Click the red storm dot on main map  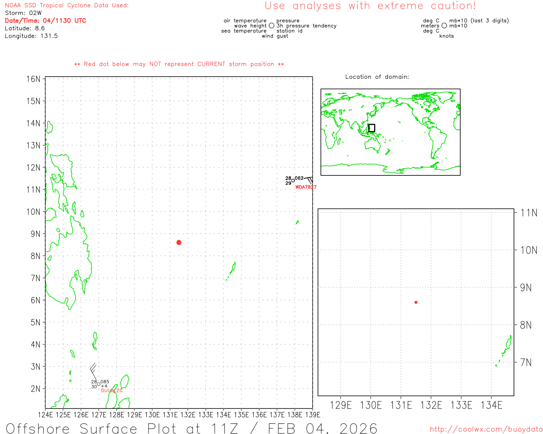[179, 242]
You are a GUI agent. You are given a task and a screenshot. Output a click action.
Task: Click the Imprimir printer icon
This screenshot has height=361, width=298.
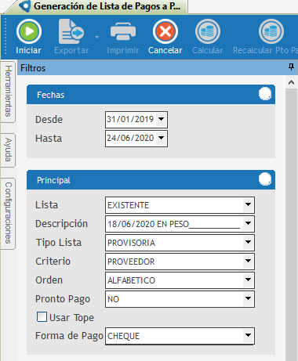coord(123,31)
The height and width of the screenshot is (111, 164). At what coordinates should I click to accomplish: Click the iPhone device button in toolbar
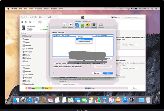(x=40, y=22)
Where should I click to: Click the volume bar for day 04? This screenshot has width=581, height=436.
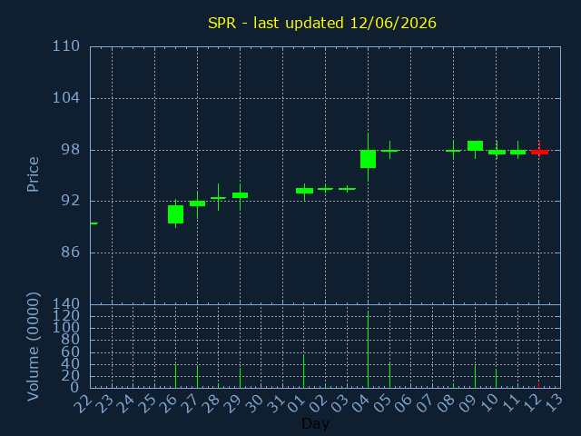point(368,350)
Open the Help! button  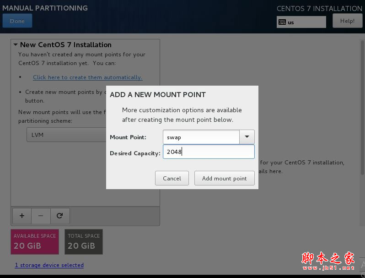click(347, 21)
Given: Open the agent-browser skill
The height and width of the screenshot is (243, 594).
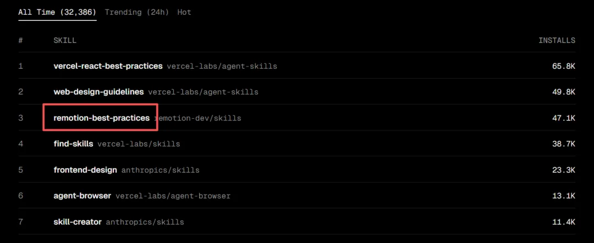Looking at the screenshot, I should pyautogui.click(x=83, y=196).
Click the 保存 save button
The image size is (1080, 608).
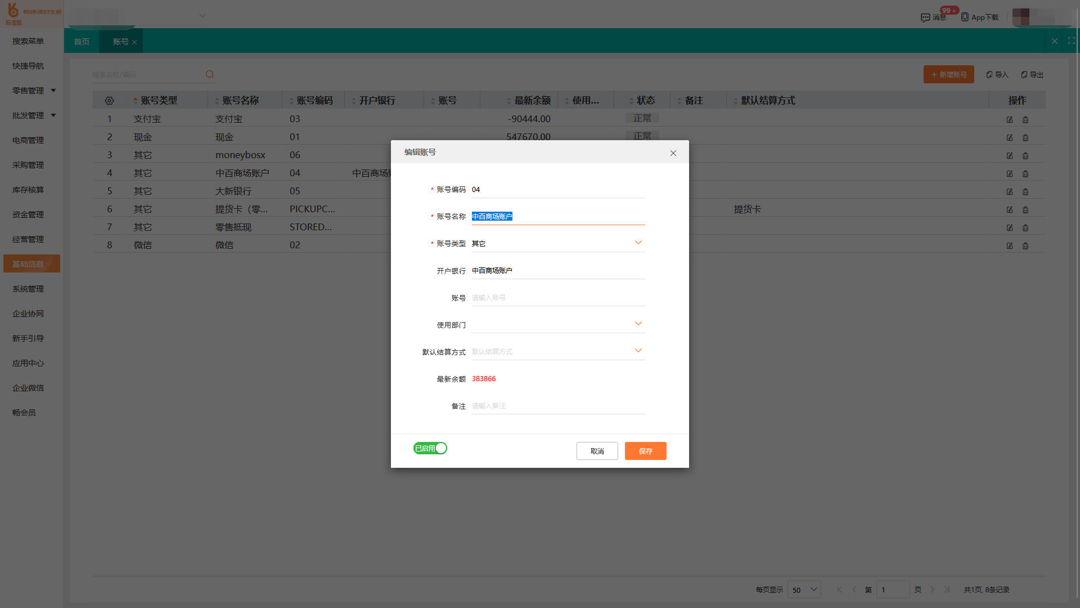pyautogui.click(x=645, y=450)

= = = = = = =

Exercise objective - Tally the lines of the listing above that include the string "agent". Provide the total alone.

Result of this exercise - 2